Traditional software security relies on patches. In Web3, once code is deployed, it cannot be changed. This "Code is Law" philosophy means security audits must happen before deployment, not after.
Bugs are permanent. Attackers can exploit them forever until the contract is drained or paused (if pausing logic exists).
Bytecode is visible to everyone on the blockchain. Attackers can reverse-engineer logic to find flaws without ever interacting with the UI.
Contracts often hold millions in assets directly. There is no bank vault; the code is the vault.
An attacker's contract calls back into the victim contract before the first execution is finished, draining funds in a recursive loop.
Missing `onlyOwner` modifiers on sensitive functions like `setFee()` or `withdrawTreasury()` allow anyone to take control.
Using massive borrowed capital to manipulate price oracles in a single transaction, causing the protocol to misprice assets.

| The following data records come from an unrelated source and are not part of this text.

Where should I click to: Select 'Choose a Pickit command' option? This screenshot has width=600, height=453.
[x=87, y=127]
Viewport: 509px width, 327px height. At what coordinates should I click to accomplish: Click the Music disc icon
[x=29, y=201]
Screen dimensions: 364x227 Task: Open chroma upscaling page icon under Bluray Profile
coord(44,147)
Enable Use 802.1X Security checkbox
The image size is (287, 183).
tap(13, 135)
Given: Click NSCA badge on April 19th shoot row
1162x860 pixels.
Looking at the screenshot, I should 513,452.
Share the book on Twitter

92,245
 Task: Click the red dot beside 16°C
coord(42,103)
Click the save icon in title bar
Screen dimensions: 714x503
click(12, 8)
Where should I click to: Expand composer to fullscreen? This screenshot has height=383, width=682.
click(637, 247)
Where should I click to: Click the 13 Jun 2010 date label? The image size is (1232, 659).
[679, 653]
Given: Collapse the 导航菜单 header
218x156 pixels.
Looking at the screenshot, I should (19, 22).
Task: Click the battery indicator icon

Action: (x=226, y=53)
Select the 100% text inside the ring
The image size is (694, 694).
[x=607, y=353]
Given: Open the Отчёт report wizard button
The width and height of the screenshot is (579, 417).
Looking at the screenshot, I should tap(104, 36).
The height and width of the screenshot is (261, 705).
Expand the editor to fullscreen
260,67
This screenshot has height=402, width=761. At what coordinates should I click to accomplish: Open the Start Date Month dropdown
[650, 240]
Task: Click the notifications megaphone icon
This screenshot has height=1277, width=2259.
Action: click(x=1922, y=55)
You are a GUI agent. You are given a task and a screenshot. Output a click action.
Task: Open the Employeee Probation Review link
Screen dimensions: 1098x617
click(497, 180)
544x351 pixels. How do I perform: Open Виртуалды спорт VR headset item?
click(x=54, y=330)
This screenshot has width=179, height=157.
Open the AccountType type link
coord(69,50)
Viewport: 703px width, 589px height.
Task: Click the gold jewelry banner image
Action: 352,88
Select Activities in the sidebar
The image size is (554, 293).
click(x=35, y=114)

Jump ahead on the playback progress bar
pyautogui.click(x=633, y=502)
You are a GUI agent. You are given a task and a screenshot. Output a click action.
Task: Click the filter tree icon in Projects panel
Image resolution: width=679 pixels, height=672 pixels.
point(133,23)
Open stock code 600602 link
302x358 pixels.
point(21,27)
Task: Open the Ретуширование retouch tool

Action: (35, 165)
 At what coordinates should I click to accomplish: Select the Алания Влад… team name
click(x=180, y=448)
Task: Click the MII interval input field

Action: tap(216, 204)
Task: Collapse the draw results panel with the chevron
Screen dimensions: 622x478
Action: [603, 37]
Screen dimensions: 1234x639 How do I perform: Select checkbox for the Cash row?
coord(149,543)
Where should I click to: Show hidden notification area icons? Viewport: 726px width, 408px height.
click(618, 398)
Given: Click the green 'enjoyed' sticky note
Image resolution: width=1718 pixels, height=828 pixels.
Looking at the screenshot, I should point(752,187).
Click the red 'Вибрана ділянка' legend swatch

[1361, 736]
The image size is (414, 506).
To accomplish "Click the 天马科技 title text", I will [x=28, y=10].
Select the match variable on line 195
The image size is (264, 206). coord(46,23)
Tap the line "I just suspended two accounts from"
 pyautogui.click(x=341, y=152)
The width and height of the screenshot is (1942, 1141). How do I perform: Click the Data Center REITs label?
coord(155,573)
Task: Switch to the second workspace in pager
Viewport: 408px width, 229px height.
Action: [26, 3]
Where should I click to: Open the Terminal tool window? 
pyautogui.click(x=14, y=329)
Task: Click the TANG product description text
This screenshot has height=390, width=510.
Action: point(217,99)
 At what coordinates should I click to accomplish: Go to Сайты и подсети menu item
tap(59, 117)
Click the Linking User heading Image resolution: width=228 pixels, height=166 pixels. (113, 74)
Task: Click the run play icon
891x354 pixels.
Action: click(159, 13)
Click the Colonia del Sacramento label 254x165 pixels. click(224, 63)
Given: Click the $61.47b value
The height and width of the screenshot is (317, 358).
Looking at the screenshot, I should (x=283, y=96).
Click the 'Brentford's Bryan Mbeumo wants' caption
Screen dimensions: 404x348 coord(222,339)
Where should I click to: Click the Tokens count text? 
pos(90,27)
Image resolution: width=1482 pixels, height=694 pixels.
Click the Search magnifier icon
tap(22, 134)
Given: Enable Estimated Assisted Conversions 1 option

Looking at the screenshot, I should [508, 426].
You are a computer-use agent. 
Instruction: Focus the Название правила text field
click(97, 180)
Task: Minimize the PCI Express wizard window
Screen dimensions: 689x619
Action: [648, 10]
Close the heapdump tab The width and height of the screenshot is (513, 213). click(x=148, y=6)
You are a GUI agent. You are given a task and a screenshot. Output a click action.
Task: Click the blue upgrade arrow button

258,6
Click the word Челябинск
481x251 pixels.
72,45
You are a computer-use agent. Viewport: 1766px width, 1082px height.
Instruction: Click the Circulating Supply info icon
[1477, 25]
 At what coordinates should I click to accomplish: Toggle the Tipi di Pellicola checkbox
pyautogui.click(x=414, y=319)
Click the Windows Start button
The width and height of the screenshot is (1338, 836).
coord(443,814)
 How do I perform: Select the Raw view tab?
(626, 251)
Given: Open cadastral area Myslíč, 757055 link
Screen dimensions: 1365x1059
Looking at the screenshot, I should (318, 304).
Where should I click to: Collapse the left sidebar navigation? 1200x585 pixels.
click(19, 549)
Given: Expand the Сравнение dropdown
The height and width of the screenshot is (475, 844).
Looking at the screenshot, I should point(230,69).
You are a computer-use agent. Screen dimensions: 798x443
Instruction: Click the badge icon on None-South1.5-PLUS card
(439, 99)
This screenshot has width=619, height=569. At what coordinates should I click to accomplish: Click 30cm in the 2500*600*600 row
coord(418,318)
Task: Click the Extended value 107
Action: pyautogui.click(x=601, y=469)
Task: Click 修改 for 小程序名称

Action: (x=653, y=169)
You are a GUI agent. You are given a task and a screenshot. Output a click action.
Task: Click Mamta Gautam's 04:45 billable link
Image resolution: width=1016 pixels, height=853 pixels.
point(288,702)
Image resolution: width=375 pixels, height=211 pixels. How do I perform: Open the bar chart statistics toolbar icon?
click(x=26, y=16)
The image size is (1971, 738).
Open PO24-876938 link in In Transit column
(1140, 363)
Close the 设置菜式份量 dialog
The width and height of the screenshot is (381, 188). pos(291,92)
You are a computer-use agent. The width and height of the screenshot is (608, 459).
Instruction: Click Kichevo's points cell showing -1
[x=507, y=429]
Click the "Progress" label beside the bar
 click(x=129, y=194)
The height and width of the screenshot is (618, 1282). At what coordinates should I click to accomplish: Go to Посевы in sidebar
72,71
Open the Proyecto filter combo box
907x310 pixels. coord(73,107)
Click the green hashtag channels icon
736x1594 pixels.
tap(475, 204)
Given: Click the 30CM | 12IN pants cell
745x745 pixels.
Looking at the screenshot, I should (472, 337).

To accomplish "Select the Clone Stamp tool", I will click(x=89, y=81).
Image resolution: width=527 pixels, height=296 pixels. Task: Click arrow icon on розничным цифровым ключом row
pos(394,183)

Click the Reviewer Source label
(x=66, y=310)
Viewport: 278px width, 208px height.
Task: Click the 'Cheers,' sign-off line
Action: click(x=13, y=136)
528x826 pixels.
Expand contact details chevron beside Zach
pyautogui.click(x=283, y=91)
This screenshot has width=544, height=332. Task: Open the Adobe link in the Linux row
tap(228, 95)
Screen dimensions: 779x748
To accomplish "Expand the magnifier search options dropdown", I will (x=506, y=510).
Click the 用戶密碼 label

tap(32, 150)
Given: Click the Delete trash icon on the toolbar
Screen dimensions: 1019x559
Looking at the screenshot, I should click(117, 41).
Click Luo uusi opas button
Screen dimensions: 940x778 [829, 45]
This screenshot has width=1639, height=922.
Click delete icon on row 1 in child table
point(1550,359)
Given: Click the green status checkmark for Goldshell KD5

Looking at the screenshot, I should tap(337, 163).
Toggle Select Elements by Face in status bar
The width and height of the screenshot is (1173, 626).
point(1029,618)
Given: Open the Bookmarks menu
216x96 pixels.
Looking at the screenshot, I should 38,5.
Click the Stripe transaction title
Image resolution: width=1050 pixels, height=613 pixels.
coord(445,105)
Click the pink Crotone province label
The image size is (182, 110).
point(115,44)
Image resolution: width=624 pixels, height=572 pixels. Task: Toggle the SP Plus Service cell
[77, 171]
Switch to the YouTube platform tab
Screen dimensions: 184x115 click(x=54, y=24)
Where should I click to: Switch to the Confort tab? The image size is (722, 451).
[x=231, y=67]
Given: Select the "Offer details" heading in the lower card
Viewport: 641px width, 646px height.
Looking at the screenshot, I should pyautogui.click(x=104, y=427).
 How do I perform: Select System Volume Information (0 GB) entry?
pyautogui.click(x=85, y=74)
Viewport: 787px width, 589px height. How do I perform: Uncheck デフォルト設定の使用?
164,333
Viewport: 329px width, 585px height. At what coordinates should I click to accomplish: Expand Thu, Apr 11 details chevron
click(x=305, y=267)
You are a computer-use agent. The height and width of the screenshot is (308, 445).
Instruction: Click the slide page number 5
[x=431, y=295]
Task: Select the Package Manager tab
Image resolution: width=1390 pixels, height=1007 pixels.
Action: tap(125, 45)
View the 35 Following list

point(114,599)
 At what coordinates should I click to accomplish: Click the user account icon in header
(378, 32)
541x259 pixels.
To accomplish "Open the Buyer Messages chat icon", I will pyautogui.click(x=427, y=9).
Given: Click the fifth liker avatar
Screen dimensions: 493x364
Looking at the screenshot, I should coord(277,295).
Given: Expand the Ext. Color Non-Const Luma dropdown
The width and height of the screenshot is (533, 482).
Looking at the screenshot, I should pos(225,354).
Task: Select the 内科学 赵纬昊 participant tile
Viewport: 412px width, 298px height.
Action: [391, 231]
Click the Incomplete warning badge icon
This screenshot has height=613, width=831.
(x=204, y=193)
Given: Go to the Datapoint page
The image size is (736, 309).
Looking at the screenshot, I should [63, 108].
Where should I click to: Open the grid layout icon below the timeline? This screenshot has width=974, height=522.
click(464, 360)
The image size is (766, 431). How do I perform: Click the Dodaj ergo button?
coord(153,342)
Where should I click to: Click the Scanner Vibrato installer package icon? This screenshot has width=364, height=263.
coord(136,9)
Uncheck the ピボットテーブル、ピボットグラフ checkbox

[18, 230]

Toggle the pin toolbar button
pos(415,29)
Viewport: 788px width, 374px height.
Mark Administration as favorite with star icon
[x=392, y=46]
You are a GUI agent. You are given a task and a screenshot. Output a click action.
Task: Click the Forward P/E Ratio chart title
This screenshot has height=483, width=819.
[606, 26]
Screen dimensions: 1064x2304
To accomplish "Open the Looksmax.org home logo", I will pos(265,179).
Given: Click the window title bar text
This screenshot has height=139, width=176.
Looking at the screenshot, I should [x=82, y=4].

Smart contracts are state machines. Attackers look for ways to put the contract into an invalid state. They ask: "Can I make the contract think I have deposited funds when I haven't? Can I overflow a number so it wraps around to zero?"
Real World Pattern: In the DAO hack (2016), attackers used reentrancy to withdraw ETH repeatedly before their balance was updated, draining $60 million.
There is no WAF (Web Application Firewall) for a smart contract. You cannot block IPs or filter malicious packets.
Attackers can bundle exploits into a single transaction. If the exploit fails, the entire transaction reverts, costing them nothing but gas.